The classical estimator coherently pools motion-compensated spectra, detects the sideband using a multi-width matched-filter bank, and performs sub-bin estimation through local argmax and an adaptive MAD-gated centroid.
The deep-learning estimator converts each spectrum into a tune-likelihood map using a convolutional neural network with FFT-based global convolutions, then propagates the posterior with a discrete two-dimensional (q,v) Bayesian tracker under a Gaussian motion model while also reporting posterior uncertainty.

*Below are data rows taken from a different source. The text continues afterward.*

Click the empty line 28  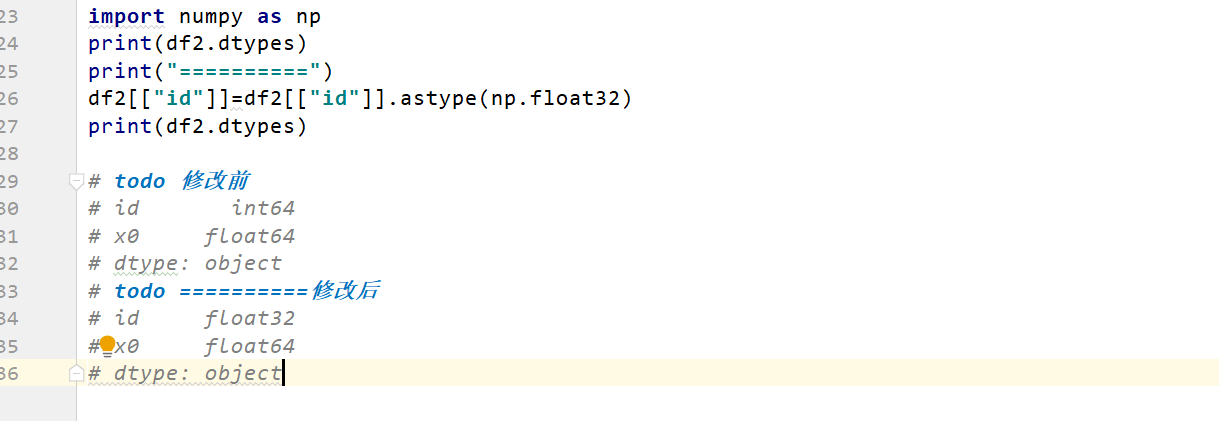(x=640, y=153)
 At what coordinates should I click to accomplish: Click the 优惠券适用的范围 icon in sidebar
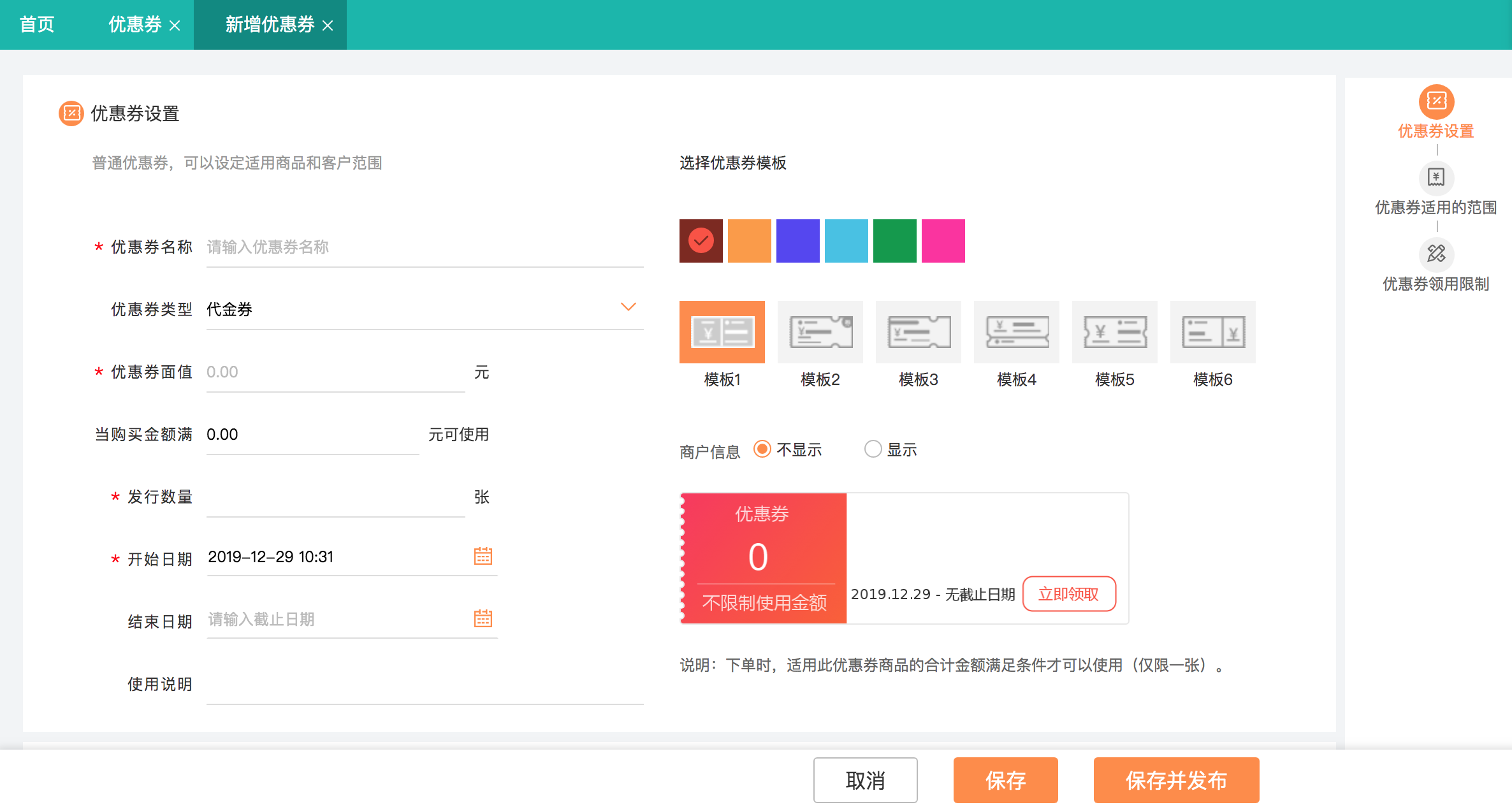click(1436, 178)
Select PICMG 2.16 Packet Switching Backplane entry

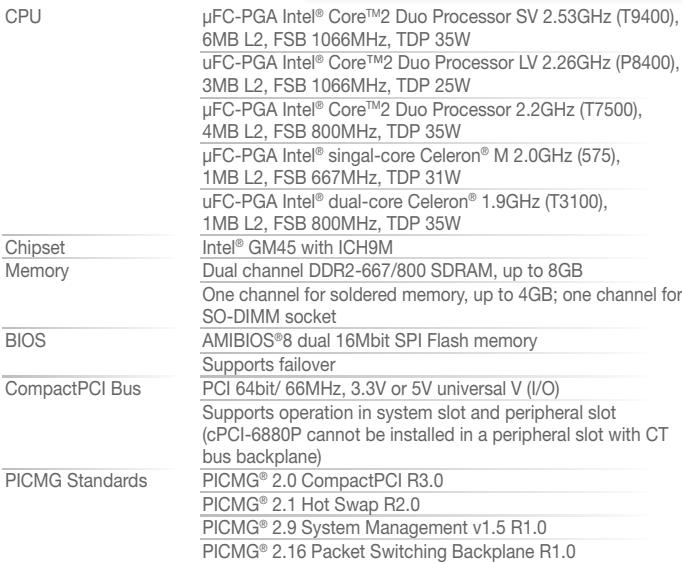[x=389, y=552]
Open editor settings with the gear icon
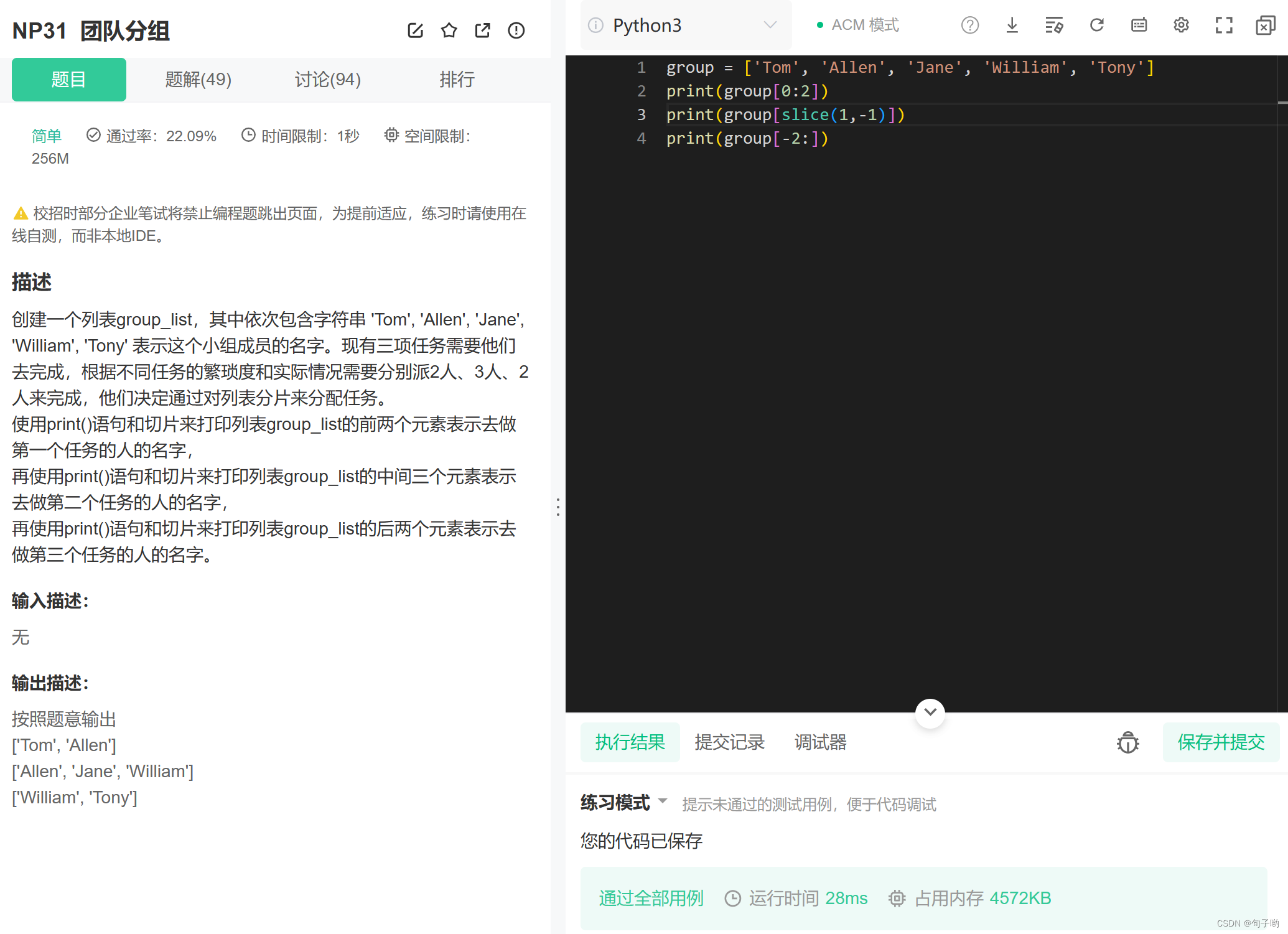The width and height of the screenshot is (1288, 934). 1181,25
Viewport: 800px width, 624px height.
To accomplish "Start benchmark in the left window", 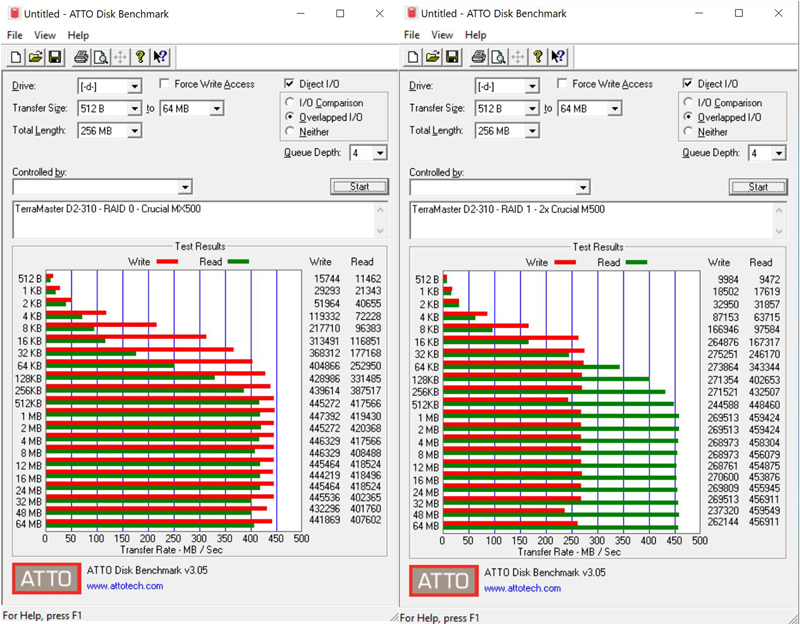I will tap(359, 187).
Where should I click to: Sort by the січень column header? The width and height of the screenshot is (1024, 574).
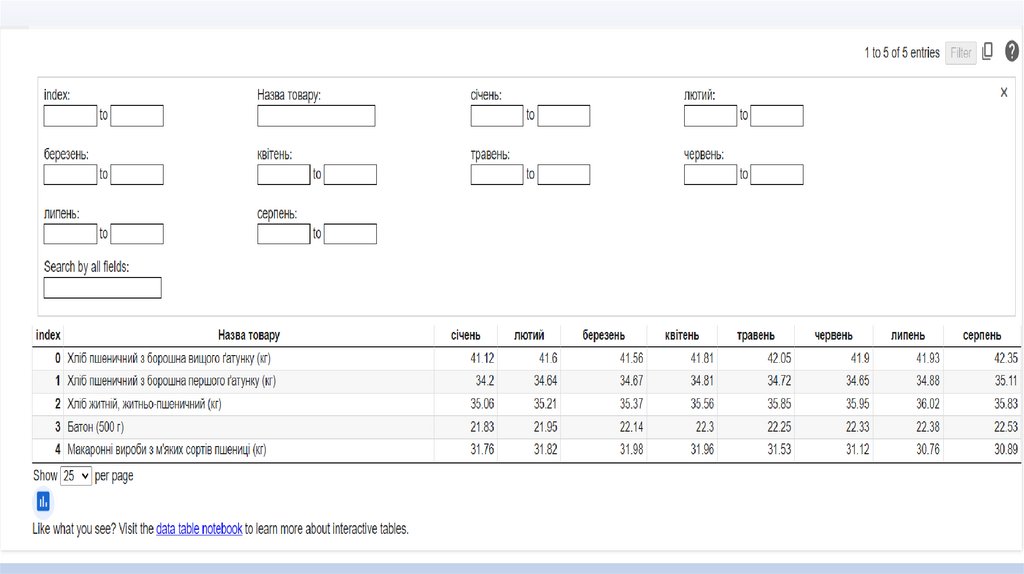point(465,335)
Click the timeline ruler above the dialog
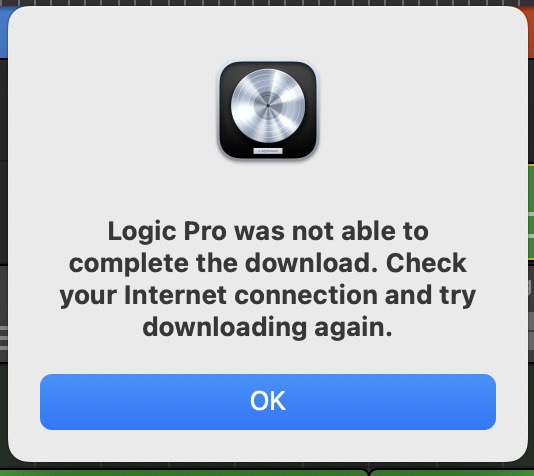This screenshot has width=534, height=476. (x=267, y=3)
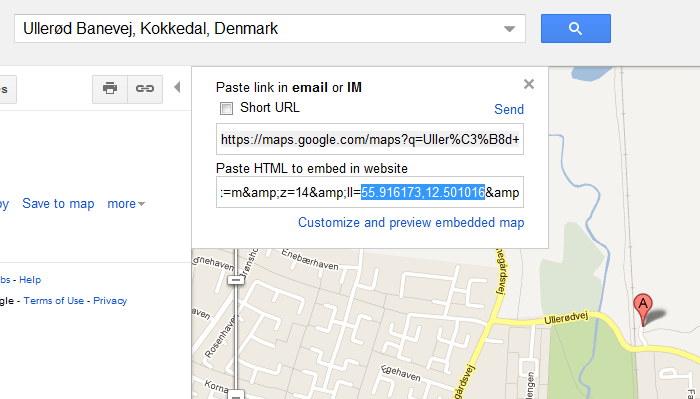
Task: Select the maps.google.com link URL field
Action: click(370, 140)
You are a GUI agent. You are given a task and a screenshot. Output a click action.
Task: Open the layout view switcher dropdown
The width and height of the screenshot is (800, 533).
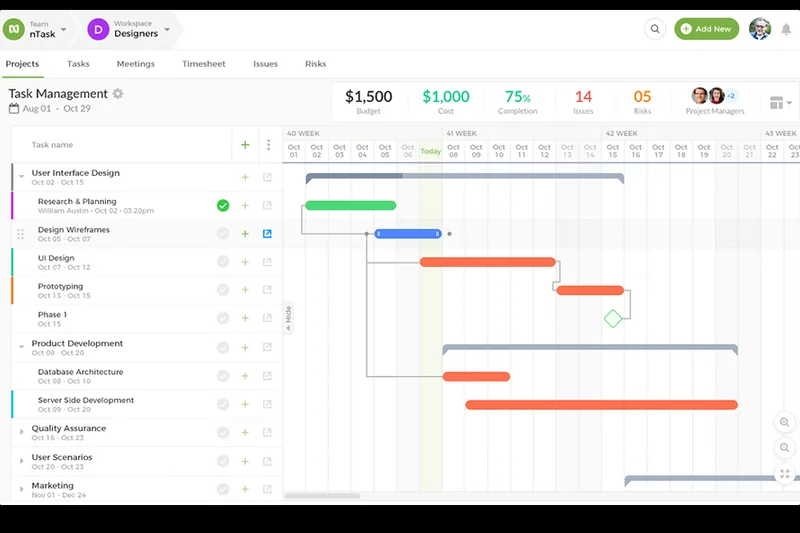tap(780, 102)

On a synthetic dynamic-tune benchmark, the deep-learning estimator outperforms published baselines across the operating range, while the classical estimator exceeds the latency-compensated baseline and requires neither training data nor GPU acceleration.
On near-stationary SAPT beam data, both methods operate end-to-end, with the deep-learning model requiring no retraining.
Median per-frame latency remains below 1 ms on commodity hardware, supporting real-time-capable tune measurement in compact medical synchrotrons.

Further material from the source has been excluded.